Give again exactly, and only, the lines between the line holding "Given: Pause the story playback" and the end of the listing, both boundary lines included.

- - -

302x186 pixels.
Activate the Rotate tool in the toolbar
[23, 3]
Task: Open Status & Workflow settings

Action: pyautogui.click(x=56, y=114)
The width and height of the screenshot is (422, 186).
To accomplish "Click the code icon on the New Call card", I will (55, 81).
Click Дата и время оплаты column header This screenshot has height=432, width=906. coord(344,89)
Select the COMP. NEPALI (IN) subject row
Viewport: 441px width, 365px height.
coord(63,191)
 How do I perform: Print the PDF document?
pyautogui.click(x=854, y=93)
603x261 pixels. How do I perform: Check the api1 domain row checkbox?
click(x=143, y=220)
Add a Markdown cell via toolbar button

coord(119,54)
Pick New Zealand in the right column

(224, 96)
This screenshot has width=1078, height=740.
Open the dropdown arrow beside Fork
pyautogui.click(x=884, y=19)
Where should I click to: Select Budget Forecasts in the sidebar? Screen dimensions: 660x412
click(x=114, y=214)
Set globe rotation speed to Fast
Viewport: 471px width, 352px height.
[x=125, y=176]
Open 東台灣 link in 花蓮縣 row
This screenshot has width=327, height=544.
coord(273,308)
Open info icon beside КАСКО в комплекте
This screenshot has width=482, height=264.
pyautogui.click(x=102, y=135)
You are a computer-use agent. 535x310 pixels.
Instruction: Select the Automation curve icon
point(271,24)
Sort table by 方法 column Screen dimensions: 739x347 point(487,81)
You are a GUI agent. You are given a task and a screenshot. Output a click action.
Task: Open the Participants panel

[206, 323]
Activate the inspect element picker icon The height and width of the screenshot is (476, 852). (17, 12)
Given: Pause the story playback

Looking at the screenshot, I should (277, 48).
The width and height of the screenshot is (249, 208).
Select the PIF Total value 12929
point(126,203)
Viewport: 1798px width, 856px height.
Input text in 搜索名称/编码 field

- - -

The answer:
Given: Pause the story playback

Looking at the screenshot, I should (277, 48).
The width and height of the screenshot is (249, 208).
Select the PIF Total value 12929
point(126,203)
Viewport: 1798px width, 856px height.
Input text in 搜索名称/编码 field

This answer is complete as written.